Formula for action of Möbius transformation on the hyperboloid model

Question

The group of Möbius transformations are isomorphic to the group of orientation-preserving isometries of hyperbolic space. The 3-dimensional hyperboloid model is a model of hyperbolic space. What's the formula for the action of the Möbius transformations on the hyperboloid model (in terms of the four parameters of the Möbius transformations and the four parameters of the hyperboloid model)? I understand that it will be linear in the coordinates of the hyperboloid model, since all of its isometries are.

Answer 1

The space $\mathbb{R}^{2,1}$ is just $\mathbb{R}^3$ with the inner product

$$ \langle v_1,v_2\rangle=x_1x_2+y_1y_2-z_1z_2. $$

(There are different sign conventions.) The hyperboloid is the top half of $\langle v,v\rangle=-1$ with $z\ge1$. The group $SO(2,1)$ acts by isometries on this sheet. (The metric on the sheet basically comes from $\langle\cdot,\cdot\rangle$.)

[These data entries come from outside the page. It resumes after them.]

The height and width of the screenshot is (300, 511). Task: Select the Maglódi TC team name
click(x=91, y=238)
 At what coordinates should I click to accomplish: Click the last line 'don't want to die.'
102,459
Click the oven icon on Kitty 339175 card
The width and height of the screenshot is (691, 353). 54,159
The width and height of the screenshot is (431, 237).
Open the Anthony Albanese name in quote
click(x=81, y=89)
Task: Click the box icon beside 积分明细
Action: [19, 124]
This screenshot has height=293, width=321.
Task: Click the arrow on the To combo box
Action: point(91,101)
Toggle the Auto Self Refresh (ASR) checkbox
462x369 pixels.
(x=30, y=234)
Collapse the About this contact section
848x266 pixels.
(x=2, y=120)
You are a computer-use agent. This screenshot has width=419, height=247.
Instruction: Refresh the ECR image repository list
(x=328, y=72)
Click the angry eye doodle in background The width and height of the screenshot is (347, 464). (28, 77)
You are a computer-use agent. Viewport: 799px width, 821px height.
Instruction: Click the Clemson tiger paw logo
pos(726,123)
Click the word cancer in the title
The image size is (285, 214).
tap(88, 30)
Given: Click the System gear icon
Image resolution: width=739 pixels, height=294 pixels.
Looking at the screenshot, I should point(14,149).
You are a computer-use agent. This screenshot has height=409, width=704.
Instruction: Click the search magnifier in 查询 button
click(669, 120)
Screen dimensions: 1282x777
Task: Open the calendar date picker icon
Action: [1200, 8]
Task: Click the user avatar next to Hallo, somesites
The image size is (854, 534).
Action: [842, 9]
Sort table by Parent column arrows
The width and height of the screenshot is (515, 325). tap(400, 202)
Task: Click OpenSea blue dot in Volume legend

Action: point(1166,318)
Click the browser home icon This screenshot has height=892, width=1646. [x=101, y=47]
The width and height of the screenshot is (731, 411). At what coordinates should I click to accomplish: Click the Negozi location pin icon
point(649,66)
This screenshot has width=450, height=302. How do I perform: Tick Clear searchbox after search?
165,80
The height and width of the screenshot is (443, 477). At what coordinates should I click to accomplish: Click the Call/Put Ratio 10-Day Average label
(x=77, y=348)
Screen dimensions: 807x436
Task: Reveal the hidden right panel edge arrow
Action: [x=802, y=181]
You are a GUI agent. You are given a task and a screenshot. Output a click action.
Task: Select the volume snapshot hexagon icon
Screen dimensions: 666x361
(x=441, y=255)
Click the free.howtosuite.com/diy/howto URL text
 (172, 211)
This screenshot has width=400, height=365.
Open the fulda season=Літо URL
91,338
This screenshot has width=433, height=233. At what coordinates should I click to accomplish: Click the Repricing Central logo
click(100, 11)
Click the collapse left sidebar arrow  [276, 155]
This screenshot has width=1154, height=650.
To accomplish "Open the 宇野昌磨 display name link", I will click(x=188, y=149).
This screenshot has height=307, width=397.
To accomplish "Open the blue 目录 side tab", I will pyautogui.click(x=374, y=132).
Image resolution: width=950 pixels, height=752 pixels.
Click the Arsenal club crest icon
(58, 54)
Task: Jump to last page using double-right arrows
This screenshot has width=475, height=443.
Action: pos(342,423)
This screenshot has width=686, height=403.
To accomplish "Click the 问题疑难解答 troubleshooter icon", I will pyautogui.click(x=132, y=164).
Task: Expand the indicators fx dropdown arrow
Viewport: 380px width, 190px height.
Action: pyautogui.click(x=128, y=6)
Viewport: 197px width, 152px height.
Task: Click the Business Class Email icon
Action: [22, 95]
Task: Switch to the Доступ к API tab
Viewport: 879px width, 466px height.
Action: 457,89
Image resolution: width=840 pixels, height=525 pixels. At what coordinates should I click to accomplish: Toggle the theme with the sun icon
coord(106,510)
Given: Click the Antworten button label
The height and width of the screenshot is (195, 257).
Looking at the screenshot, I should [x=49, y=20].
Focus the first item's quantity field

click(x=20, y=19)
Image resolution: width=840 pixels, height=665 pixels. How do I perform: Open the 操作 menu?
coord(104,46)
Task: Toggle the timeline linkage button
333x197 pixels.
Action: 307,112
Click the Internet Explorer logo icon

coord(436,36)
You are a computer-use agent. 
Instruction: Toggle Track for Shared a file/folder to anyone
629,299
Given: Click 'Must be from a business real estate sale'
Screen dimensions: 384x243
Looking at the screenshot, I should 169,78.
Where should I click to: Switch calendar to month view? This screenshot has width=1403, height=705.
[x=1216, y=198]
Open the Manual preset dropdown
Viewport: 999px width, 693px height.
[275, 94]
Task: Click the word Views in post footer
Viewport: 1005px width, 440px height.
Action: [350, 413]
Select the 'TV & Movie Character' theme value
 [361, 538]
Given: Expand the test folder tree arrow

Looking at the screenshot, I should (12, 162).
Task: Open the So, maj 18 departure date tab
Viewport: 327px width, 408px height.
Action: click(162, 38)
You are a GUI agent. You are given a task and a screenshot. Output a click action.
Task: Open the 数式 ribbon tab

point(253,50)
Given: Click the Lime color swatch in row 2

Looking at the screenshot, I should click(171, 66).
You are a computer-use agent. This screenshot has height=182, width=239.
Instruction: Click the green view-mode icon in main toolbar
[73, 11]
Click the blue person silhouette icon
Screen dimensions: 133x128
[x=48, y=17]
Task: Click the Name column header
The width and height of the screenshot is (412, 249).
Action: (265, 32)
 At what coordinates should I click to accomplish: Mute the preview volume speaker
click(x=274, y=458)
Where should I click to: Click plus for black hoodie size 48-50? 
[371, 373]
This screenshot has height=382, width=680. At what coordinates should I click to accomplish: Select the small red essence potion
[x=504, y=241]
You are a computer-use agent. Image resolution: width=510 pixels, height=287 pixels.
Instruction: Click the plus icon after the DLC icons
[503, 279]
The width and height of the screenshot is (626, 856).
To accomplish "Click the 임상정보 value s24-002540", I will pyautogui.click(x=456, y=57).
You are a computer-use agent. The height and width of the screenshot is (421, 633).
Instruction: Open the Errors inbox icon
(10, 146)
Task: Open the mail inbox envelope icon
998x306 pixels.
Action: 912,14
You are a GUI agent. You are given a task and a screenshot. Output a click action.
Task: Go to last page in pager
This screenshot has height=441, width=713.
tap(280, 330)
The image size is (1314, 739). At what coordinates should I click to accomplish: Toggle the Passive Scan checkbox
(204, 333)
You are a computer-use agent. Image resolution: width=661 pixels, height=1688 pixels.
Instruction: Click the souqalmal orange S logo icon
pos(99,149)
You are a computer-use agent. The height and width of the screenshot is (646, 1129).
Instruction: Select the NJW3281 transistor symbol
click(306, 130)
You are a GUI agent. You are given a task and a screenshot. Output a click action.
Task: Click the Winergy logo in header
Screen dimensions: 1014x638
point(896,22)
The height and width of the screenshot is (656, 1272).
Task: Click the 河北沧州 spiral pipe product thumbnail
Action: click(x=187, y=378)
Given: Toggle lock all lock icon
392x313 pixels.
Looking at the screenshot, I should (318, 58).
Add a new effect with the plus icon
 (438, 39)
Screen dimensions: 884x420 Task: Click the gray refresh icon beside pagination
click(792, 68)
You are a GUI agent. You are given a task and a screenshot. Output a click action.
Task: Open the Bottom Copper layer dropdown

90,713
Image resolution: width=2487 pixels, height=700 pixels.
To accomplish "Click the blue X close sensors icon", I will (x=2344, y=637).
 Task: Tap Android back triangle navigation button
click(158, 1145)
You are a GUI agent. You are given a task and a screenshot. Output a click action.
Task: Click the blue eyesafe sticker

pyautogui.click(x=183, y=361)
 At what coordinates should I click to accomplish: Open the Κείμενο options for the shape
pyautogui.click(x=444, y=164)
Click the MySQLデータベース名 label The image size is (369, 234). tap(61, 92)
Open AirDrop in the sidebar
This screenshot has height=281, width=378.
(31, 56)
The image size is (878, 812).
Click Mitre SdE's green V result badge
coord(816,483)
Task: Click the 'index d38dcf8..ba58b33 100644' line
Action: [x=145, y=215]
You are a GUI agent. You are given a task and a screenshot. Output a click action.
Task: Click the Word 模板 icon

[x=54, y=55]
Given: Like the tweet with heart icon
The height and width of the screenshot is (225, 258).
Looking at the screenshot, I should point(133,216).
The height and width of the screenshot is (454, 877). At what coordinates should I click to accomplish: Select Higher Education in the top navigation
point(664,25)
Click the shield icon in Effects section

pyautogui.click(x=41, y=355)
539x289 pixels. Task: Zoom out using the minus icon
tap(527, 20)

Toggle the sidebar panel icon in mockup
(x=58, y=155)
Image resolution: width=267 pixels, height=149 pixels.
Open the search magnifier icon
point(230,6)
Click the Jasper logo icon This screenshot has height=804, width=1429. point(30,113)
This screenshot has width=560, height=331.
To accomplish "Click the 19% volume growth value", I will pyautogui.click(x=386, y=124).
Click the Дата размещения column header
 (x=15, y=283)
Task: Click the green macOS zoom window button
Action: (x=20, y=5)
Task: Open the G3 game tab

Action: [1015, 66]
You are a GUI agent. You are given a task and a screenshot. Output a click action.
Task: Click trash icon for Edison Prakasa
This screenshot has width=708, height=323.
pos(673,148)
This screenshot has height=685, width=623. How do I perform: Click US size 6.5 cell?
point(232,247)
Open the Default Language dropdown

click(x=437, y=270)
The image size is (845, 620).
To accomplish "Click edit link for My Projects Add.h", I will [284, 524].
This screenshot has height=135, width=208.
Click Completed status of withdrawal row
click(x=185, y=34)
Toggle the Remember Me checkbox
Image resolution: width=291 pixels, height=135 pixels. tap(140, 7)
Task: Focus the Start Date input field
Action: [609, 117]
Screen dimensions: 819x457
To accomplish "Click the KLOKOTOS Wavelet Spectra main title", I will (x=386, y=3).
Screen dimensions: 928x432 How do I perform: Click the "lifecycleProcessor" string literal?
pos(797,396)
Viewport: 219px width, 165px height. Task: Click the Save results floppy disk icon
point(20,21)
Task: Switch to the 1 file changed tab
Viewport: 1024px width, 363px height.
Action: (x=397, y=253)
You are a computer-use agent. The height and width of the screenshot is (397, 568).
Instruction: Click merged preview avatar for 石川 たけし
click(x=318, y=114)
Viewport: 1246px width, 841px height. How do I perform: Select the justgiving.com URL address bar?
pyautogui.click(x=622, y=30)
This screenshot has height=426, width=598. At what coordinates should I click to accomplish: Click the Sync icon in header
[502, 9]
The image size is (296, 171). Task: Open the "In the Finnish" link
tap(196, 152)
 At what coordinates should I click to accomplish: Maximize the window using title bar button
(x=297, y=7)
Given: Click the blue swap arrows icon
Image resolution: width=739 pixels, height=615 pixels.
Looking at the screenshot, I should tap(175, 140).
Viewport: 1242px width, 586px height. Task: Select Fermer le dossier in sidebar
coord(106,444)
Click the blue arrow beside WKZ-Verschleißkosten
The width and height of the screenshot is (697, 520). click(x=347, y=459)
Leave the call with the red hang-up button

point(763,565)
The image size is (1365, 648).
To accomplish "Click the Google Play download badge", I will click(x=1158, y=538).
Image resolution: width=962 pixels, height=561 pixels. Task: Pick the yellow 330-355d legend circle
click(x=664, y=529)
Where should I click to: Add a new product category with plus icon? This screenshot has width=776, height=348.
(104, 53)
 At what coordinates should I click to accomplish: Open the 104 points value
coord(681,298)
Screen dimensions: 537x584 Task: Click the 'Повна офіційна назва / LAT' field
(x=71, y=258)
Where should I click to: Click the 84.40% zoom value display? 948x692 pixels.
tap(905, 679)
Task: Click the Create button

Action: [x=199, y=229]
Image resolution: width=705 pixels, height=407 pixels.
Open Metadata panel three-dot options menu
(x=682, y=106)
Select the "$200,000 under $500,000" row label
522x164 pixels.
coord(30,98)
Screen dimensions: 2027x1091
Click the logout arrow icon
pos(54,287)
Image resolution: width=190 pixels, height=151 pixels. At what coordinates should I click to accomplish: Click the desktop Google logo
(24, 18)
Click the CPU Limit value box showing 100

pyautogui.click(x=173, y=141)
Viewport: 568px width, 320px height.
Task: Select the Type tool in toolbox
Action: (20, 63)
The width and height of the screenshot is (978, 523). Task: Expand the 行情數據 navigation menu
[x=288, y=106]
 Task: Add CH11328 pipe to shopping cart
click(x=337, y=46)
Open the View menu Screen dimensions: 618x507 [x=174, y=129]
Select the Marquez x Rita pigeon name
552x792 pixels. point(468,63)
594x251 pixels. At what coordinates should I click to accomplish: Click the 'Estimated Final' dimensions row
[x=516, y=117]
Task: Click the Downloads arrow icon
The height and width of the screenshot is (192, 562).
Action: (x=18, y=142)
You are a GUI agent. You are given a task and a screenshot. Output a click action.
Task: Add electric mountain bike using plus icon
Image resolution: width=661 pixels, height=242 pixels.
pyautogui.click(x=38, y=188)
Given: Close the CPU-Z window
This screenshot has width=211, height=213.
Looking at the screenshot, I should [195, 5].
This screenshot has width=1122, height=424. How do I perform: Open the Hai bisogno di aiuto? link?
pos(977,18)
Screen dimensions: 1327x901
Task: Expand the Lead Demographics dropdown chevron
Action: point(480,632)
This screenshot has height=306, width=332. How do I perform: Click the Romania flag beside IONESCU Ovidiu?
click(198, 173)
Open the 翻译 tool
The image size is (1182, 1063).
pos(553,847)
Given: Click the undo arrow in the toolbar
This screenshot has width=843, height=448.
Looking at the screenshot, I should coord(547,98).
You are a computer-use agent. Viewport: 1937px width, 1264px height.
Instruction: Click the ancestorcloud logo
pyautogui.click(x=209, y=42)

We can identify the sheet with $2\times2$ real symmetric matrices with determinant $1$:

$$ (x,y,z)\longleftrightarrow \begin{bmatrix} z+x & y \\ y & z-x \end{bmatrix}. $$

$SL_2(\mathbb{R})$ acts on the space $V$ of real symmetric matrices by congruence, i.e. $A\cdot X:=AXA^T$, which is linear and preserves the determinant so is a map $SL_2(\mathbb{R})\to SO(2,1)$. I checked by hand it is

$$ \begin{bmatrix} a & b \\ c & d \end{bmatrix} \mapsto \begin{bmatrix} \frac{1}{2}(a^2-b^2-c^2+d^2) & ab-cd & \frac{1}{2}(a^2+b^2-c^2-d^2) \\ ac-bd & ad+bc & ac+bd \\ \frac{1}{2}(a^2-b^2+c^2-d^2) & ab+cd & \frac{1}{2}(a^2+b^2+c^2+d^2) \end{bmatrix} \tag{$\ast$} $$

Recall $SL_2(\mathbb{R})$ acts on the upper-half plane by isometries.

Another way to get this homomorphism $(\ast)$, at least up to conjugacy, is to use the fact the Cayley transform $C$ maps the upper-half plane to the unit disk (and conjugating $SL_2(\mathbb{R})$ by it yields $SU(1,1)$), and stereographic projection $S$ to map the disk to the hyperboloid, so from there it's simply a matter of "transport of structure." That is, given $v$ on the hyperboloid, apply $S^{-1}$ to get it into the unit disk $\mathbb{D}$, then apply $C^{-1}$ to get it to the upper half-plane $\mathbb{H}$, then apply whatever Mobius transformation $[\begin{smallmatrix}a&b\\c&d\end{smallmatrix}]$ you want, then go back by applying $C$ and $S$. You should get $(\ast)$, or a formula equivalent to it anyway.